-------- Given entries --------
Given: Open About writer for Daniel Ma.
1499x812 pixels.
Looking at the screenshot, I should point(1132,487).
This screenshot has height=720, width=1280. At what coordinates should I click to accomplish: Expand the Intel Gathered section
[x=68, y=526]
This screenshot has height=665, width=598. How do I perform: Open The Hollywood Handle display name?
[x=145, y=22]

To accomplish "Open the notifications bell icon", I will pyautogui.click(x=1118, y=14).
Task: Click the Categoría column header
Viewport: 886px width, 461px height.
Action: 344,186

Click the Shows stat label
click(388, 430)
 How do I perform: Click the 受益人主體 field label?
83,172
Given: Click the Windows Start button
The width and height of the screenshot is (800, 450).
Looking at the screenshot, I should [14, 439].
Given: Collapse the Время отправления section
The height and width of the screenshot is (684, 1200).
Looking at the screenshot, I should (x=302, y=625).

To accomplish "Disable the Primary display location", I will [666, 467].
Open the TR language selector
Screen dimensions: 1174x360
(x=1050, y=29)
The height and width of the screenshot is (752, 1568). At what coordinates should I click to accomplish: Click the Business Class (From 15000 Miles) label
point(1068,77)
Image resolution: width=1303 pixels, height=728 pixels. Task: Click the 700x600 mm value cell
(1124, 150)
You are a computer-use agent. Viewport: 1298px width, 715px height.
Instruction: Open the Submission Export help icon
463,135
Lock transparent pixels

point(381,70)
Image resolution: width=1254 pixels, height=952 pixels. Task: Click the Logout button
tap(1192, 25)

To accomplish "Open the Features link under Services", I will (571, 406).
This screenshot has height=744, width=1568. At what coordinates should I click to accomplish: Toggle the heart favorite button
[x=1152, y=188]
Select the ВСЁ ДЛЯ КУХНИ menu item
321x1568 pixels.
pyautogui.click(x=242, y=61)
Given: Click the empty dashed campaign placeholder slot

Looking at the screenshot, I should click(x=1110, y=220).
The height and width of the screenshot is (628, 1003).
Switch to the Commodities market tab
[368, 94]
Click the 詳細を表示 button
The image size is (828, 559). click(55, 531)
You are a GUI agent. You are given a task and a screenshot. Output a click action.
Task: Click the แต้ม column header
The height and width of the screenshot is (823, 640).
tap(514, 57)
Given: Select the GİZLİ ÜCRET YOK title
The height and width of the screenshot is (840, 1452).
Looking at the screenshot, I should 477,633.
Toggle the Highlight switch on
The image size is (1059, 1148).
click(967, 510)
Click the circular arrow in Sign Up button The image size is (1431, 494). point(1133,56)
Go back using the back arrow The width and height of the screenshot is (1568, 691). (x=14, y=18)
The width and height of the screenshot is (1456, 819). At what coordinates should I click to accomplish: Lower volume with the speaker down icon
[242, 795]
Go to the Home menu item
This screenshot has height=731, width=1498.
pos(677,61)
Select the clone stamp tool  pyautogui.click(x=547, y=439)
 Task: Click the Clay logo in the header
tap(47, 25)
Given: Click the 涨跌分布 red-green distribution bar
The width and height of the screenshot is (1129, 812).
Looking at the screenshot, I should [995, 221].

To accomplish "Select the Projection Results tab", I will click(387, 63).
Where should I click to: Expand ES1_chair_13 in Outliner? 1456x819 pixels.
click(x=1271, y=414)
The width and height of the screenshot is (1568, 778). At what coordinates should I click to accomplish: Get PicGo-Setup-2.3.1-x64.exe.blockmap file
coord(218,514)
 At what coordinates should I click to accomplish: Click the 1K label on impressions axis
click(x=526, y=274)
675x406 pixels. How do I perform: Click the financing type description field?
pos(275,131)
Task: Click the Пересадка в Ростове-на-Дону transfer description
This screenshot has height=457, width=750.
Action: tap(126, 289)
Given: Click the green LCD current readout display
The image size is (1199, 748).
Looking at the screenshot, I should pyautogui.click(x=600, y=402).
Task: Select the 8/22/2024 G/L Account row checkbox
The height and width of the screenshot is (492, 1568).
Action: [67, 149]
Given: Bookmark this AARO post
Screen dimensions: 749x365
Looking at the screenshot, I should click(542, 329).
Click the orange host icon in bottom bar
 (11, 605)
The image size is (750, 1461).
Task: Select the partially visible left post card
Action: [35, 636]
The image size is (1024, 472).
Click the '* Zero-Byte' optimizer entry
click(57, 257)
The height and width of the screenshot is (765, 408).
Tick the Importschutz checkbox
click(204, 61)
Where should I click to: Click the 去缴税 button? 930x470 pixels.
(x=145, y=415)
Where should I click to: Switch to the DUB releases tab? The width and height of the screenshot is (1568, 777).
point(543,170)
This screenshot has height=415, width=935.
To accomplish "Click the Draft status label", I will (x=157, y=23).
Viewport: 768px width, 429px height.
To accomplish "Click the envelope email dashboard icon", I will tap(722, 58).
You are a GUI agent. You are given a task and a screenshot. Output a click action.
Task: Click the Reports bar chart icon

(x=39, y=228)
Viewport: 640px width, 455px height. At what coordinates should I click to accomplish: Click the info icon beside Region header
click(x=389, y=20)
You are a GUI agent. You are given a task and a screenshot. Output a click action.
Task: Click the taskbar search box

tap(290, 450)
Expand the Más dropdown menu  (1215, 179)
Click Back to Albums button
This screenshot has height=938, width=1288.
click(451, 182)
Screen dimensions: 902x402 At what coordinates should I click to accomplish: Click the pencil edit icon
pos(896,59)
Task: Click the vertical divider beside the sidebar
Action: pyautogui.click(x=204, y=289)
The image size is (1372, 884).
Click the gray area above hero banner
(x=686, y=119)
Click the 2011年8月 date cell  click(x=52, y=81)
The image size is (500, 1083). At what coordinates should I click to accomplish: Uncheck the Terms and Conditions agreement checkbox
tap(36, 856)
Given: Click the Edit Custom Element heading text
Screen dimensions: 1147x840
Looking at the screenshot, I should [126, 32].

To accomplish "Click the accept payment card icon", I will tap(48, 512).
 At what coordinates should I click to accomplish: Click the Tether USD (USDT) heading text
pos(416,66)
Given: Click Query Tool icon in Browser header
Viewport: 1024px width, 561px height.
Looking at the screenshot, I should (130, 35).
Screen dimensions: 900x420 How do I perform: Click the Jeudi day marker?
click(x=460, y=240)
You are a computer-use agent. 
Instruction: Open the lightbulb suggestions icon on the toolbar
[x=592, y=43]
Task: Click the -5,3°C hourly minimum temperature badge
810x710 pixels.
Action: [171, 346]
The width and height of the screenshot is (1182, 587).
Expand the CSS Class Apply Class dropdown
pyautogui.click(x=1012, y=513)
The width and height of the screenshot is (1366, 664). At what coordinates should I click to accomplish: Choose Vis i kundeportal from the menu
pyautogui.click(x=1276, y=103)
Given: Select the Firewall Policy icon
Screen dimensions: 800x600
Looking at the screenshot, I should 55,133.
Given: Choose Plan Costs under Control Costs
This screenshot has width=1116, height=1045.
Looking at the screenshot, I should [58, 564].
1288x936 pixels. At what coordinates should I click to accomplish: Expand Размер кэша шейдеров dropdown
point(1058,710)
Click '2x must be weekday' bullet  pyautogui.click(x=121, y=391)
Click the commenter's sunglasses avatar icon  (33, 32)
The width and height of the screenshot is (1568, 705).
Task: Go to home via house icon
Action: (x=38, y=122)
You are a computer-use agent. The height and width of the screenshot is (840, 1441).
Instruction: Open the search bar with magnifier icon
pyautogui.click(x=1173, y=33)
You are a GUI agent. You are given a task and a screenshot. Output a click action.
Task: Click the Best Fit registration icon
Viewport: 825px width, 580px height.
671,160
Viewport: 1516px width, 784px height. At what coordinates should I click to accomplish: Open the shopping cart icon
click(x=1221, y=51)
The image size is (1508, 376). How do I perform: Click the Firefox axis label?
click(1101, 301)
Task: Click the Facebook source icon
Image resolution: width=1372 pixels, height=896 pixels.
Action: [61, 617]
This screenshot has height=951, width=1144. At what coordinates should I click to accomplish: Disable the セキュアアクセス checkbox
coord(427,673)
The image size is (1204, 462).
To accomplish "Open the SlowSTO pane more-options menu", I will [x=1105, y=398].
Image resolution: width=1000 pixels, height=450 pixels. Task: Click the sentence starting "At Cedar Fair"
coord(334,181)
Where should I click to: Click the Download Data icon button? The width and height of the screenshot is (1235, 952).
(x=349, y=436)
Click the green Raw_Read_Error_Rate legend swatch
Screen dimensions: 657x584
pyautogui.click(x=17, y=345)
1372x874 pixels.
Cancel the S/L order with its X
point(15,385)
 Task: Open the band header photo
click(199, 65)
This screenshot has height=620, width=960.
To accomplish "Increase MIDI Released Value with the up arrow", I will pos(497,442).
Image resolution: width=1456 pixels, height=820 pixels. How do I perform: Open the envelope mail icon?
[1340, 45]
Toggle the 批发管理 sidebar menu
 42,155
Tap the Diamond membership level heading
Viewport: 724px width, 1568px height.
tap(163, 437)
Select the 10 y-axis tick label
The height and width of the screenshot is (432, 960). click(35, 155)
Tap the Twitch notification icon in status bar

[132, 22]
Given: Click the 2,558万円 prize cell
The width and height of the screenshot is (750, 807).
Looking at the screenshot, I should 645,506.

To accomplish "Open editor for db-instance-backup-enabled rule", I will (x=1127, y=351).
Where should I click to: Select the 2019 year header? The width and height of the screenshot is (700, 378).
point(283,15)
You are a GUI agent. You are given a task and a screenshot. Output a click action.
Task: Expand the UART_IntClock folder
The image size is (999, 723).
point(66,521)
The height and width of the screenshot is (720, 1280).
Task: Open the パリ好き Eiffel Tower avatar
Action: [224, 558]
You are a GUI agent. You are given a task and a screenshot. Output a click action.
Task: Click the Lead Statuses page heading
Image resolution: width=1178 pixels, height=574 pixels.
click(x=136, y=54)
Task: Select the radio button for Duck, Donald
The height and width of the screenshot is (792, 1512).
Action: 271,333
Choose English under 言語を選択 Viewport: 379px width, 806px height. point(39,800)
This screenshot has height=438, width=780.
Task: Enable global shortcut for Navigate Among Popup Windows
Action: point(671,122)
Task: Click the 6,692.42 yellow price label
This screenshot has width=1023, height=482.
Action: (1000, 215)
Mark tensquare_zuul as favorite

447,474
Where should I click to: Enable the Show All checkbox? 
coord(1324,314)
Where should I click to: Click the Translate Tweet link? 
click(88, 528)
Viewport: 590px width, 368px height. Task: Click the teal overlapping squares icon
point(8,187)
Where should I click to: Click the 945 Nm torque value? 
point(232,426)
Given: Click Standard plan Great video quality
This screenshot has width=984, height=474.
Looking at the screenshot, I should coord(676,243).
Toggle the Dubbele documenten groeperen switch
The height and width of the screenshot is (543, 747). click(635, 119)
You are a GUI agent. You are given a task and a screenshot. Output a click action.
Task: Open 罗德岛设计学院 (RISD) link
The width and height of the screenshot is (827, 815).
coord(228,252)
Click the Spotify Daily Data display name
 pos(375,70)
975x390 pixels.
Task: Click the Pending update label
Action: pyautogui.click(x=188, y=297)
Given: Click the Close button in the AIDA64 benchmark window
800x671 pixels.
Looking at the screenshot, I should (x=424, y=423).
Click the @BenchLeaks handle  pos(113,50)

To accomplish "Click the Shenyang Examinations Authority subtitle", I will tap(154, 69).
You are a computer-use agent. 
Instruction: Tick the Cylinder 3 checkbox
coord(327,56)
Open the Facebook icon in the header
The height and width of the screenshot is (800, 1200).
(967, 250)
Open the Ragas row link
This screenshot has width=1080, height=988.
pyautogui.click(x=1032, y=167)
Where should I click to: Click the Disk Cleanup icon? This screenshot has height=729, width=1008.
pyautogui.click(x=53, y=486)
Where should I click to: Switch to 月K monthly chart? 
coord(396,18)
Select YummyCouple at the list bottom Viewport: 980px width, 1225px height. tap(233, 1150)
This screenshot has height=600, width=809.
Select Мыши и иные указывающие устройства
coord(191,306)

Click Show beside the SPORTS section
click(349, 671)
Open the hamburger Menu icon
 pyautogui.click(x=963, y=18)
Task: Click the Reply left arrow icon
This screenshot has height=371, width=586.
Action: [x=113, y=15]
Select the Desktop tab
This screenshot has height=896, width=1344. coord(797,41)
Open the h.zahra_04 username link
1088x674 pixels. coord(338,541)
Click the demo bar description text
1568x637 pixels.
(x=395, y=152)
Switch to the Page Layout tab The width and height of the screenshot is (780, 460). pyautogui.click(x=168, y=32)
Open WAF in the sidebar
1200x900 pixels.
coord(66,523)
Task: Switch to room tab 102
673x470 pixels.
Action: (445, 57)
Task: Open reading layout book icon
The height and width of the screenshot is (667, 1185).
--------
[Goal of the exercise]
From the first line of the records above down to the line containing "Given: Click the Windows Start button", repeat each line exactly as written. Include both of those lines and add nothing.

[Response]
Given: Open About writer for Daniel Ma.
1499x812 pixels.
Looking at the screenshot, I should point(1132,487).
This screenshot has height=720, width=1280. At what coordinates should I click to accomplish: Expand the Intel Gathered section
[x=68, y=526]
This screenshot has height=665, width=598. How do I perform: Open The Hollywood Handle display name?
[x=145, y=22]

To accomplish "Open the notifications bell icon", I will pyautogui.click(x=1118, y=14).
Task: Click the Categoría column header
Viewport: 886px width, 461px height.
Action: 344,186

Click the Shows stat label
click(388, 430)
 How do I perform: Click the 受益人主體 field label?
83,172
Given: Click the Windows Start button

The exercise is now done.